**GOAL A**
What abbreviation does the article on telling Roth and traditional IRAs apart say may appear on a statement to mark a Roth IRA?
**GOAL B**
Extract the part of the article on telling Roth and traditional IRAs apart that starts at "Business and Financial" and ends at "a clear answer.", copying it word for word.

**TEXT PASSAGE**
============================================================

Business and Financial Law

How Do I Know If I Have a Roth or Traditional IRA?

Unsure whether your IRA is Roth or Traditional? Your tax forms, brokerage dashboard, or account custodian can give you a clear answer.

Your account statements, tax forms, and online brokerage dashboard each label a Roth IRA differently from a traditional IRA or employer-sponsored retirement plan, so checking any one of these sources can confirm your account type within minutes. The fastest method is to look at your most recent account statement or log into your brokerage account and check the label next to the account name. If you no longer have access to those records, IRS tax documents and transcripts provide definitive proof of how your account is classified for federal tax purposes.

Check Your Account Statements

Paper or digital account statements from your financial institution are the easiest starting point. Near the top of the statement, next to your account number, you should see a label such as “Roth IRA,” “After-Tax IRA,” or the abbreviation “R-IRA.” That label means contributions were made with money you already paid taxes on, and the account’s growth is generally tax-free — the defining features of a Roth IRA.

============================================================

**LISTING**

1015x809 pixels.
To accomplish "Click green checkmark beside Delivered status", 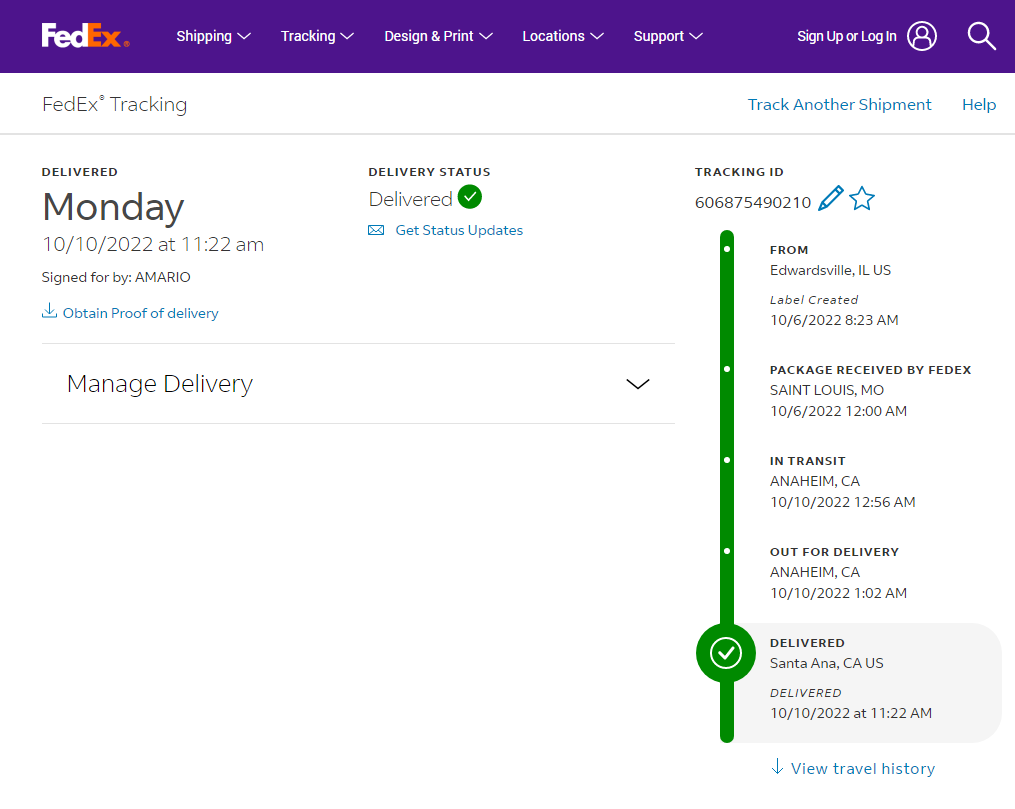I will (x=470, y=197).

============================================================

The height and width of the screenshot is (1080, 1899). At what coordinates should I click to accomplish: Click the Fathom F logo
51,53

============================================================

**FULL SOLUTION A**
R-IRA

**FULL SOLUTION B**
Business and Financial Law

How Do I Know If I Have a Roth or Traditional IRA?

Unsure whether your IRA is Roth or Traditional? Your tax forms, brokerage dashboard, or account custodian can give you a clear answer.